A drug addict boyfriend who strangled his girlfriend to death before driving around with her body in the passenger seat is eligible to receive thousands of pounds in benefits while locked up. Gogoa Lois Tape, 28, killed Kennedi Westcarr-Sabaroche, 25, outside his home in London, where the couple's one-year-old daughter slept, in April 2024.
He then drove around with her body buckled up in the car seat next to him for nearly two hours, even finding the time to buy some cigarettes and send a text message from her phone to her friend, Judge Freya Newbery told the Inner London Crown Court.
She confirmed Tape had been a regular cannabis smoker for 10 years and suggested the habit contributed to a 'period of noticeable mental health decline'.
But the killer avoided prison after being convicted of manslaughter thanks to a diminished responsibility claim owing to his poor mental health.
He was instead detained under sections 37 and 41 of the Mental Health Act 1983 and sent to a secure psychiatric unit where he will likely be eligible to receive universal credit payments.
It means Tape is not classed as a prisoner and will not be transferred to a jail if he is released from hospital.
As such, he is entitled to claim for up to £400 a month of benefits, unlike if he was detained under section 45A which excludes a person from receiving the taxpayer-funded money.
Given that bed and board is already being paid for by the state, patients can rack up vast sums of benefit payments.
Judge Newbery said a doctor's analysis had told her Tape 'has recovered from his frank psychotic symptoms with treatment, but he is still ill with schizophrenia, in low mood, and still with limited insight, which means there's a risk of disengagement from treatment unless he's in hospital'.

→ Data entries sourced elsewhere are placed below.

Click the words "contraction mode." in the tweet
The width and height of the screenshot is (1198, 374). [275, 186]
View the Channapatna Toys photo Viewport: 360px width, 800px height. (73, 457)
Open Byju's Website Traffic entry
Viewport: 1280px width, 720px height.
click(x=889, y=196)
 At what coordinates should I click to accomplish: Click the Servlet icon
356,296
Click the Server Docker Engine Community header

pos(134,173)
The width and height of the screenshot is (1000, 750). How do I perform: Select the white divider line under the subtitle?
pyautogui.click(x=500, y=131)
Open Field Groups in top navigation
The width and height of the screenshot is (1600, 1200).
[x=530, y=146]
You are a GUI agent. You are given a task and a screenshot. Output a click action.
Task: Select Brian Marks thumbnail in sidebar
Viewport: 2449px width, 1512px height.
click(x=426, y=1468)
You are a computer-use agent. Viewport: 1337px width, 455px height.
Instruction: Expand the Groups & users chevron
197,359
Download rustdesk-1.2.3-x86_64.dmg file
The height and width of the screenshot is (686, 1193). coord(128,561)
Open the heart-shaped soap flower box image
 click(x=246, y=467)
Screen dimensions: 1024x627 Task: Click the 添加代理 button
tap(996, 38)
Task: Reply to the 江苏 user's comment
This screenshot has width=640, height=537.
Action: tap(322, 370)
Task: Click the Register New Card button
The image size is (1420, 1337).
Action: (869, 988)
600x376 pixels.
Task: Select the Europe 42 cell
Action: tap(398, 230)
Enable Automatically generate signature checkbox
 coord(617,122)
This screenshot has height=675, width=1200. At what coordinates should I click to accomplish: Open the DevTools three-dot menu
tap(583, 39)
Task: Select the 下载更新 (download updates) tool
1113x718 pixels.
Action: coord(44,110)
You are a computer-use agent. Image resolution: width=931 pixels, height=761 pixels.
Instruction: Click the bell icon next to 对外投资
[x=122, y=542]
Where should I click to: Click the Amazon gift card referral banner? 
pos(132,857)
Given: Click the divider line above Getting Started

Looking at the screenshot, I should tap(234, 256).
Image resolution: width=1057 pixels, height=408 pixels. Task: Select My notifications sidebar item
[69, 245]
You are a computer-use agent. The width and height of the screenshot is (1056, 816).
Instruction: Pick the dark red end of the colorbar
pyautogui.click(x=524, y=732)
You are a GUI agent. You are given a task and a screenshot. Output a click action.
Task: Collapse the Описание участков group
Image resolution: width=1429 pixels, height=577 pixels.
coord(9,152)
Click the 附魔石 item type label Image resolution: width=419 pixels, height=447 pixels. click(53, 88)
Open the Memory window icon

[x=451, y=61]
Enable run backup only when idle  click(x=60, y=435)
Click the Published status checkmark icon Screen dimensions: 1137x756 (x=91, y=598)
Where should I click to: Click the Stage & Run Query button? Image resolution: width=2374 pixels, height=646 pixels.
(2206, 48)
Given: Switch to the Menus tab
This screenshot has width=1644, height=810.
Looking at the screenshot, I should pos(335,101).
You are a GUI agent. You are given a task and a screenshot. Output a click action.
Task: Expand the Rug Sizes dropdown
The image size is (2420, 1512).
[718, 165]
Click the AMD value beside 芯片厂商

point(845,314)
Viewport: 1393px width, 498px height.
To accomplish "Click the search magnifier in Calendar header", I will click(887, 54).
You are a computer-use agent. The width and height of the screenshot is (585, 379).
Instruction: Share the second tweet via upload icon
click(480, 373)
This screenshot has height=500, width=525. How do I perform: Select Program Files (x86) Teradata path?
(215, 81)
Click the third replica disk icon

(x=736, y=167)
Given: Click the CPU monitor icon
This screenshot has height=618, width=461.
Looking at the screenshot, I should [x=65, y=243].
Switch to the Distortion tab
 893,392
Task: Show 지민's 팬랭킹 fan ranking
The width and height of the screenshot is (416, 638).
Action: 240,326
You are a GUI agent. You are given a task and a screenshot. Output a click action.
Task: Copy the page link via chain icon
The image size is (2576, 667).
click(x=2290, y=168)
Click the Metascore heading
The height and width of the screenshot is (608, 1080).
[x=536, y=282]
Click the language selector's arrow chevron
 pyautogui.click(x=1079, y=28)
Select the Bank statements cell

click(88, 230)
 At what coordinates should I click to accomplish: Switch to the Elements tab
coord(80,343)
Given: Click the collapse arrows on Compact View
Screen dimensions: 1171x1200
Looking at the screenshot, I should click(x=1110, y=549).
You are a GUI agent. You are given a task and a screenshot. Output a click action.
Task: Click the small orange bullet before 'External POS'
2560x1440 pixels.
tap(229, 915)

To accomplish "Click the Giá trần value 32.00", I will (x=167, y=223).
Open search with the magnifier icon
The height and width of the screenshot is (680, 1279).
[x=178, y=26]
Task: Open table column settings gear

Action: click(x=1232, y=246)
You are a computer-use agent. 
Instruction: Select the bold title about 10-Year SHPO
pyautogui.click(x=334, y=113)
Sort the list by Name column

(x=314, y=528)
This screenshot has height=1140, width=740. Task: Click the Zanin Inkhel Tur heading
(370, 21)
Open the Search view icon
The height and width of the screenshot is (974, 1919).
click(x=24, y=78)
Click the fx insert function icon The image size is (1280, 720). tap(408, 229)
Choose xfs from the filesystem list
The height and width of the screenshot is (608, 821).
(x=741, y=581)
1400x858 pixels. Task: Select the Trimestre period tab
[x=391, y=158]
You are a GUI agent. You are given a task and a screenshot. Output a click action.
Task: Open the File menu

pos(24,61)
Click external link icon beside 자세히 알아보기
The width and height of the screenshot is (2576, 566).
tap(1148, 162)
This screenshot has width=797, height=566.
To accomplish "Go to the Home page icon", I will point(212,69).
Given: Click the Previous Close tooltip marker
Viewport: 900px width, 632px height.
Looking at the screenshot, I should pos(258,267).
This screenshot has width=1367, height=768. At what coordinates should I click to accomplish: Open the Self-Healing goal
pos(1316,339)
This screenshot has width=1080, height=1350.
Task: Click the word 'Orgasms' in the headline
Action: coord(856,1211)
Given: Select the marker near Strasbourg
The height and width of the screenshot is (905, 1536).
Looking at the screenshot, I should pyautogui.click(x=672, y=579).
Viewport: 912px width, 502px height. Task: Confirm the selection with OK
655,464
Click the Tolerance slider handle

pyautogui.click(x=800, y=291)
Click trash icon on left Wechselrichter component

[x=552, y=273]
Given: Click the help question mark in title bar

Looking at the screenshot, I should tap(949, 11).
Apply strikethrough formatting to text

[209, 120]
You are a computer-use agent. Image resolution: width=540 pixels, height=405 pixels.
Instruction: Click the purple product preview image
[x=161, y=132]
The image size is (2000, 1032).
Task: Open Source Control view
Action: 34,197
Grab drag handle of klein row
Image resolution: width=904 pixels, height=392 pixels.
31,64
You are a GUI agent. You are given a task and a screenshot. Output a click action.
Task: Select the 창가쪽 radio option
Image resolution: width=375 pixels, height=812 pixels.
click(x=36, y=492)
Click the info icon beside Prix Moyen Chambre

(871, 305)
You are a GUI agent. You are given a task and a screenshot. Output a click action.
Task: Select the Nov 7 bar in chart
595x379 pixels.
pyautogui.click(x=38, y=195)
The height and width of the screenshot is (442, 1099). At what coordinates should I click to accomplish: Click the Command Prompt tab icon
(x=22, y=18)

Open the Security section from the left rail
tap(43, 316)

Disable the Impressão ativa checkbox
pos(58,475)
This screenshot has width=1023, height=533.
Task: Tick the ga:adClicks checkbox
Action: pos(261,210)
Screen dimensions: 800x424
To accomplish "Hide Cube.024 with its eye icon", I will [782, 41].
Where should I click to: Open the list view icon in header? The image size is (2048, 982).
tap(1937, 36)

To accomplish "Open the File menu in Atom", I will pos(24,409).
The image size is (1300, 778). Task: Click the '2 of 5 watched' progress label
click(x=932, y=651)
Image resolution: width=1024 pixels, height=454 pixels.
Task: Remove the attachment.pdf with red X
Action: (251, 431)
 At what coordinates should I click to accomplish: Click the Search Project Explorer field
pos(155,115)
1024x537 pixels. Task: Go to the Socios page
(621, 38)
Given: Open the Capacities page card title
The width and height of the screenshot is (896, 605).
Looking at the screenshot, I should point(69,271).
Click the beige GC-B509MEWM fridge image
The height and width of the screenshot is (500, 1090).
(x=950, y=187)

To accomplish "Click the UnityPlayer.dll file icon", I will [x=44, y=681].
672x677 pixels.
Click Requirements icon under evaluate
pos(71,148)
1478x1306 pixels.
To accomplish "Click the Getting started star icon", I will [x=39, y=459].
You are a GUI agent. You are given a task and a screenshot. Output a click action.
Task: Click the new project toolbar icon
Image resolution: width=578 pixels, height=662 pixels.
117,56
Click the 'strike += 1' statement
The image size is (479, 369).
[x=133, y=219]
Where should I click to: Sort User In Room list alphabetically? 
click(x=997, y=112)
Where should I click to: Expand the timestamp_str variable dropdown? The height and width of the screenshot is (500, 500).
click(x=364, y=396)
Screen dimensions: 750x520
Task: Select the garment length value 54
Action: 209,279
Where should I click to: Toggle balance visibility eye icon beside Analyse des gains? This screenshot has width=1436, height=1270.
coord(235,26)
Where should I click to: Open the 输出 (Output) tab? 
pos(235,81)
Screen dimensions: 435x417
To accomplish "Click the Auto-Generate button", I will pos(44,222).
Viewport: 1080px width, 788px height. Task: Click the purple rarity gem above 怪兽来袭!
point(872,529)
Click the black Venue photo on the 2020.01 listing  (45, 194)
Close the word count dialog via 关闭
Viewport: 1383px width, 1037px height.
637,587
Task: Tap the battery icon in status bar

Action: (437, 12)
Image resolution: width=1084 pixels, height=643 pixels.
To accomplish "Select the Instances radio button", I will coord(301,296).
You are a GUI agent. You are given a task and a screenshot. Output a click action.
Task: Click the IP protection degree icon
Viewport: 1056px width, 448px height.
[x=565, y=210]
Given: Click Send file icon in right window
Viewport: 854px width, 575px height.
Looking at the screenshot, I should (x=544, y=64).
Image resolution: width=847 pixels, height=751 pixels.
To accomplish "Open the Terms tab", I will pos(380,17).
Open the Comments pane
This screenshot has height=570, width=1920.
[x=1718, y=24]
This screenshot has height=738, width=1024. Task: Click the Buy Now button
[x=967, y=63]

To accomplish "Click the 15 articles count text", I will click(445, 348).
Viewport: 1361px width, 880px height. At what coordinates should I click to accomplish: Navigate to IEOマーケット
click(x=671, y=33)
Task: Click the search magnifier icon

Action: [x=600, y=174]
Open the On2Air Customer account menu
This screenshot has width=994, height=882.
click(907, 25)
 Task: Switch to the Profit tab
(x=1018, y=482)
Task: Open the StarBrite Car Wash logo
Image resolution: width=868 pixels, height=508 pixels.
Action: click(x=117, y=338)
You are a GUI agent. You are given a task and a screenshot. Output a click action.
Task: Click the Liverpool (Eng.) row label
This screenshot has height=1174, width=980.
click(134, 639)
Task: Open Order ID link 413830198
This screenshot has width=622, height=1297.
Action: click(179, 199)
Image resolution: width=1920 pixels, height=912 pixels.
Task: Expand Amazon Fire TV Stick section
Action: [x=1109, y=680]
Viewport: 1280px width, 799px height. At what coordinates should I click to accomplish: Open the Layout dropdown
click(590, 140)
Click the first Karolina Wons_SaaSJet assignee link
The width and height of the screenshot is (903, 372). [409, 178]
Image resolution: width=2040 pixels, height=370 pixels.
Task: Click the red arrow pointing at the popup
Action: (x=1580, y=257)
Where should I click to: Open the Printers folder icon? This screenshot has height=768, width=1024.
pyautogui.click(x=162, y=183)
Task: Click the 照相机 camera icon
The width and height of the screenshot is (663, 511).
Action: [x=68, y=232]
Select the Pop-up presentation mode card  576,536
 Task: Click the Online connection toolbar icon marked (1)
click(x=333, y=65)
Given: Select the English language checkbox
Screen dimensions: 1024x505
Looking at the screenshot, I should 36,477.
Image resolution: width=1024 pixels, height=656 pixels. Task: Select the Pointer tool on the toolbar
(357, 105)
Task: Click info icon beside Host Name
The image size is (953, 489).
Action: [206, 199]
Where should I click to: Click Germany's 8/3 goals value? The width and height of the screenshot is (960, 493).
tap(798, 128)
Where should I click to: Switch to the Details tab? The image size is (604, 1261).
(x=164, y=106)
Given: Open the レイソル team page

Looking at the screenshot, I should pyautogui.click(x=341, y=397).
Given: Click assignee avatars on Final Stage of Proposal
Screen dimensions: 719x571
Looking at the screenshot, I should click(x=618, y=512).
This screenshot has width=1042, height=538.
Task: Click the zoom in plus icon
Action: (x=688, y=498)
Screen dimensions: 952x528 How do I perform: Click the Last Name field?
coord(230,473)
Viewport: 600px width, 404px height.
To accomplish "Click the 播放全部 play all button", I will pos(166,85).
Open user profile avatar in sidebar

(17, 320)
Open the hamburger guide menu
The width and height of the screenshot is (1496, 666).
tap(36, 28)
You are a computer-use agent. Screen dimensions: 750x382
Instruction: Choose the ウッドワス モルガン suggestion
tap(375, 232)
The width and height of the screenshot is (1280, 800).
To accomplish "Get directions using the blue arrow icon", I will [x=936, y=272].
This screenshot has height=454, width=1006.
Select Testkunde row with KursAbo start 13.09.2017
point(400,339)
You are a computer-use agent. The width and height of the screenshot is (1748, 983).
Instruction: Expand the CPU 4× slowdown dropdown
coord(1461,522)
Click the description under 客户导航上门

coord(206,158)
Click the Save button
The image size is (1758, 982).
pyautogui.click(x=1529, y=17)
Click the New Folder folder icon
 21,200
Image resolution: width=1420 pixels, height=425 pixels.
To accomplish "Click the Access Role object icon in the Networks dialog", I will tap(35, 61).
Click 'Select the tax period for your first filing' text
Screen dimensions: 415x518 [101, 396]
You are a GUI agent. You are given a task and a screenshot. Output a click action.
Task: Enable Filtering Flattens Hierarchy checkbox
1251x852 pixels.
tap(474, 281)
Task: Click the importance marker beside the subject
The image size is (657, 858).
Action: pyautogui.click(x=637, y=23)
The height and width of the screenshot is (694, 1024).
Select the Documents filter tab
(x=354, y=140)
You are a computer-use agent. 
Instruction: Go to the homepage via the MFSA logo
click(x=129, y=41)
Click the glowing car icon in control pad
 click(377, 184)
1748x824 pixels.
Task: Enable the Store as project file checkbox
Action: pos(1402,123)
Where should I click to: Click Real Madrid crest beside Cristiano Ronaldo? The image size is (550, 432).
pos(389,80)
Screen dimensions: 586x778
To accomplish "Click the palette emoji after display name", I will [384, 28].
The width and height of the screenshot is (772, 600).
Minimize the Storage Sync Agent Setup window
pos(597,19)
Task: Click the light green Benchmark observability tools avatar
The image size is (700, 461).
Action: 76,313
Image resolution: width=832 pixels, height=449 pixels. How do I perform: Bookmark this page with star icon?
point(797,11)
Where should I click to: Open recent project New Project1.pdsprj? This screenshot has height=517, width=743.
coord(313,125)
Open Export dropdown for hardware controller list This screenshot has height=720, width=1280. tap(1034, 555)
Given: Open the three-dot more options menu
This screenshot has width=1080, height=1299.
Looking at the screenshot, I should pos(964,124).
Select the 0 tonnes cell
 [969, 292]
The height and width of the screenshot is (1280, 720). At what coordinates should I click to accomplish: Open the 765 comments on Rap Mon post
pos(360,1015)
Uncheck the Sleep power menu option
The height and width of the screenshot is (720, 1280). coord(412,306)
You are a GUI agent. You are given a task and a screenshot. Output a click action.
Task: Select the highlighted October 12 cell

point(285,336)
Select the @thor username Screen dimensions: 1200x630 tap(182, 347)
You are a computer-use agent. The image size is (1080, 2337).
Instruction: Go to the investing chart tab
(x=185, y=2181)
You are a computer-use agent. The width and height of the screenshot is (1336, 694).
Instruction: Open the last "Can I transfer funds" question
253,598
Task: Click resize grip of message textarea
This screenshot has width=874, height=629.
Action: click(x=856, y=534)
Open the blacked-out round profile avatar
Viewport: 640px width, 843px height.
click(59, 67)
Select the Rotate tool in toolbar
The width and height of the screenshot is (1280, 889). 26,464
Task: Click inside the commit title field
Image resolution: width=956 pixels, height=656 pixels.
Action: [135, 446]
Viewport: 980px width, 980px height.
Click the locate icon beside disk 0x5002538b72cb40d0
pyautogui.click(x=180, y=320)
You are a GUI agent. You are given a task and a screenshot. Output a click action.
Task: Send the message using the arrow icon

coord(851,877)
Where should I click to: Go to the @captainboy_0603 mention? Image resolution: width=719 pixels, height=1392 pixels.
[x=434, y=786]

She added: 'The reduction in the risk to the public posed by the defendant is dependent on his response to treatment and his risk is best managed in hospital and by forensic psychiatric services in the years ahead.'
The Daily Mail has approached the Department for Work and Pensions for comment.
It comes after it was revealed last year that triple Nottingham killer Valdo Calocane can claim taxpayer funded state benefits while he is detained in a psychiatric hospital.
The paranoid schizophrenic, 32, is entitled to Universal Credit while being held at high-security Ashworth Hospital, which he can use to splash out on clothes, electronics, books and food.
Calocane fatally stabbed 19-year-old students Barnaby Webber and Grace O'Malley-Kumar before killing his third victim, Ian Coates - a 65-year-old school caretaker four months from retirement - and stealing his white van.
Prosecutors decided not to charge Calocane with murder and instead accepted his guilty plea of manslaughter with diminished responsibility.
It meant the killer was able to swerve being sent to a harsher Category A prison if he was convicted of murder, sparking the fury of the victims' heartbroken relatives who raged against the decision.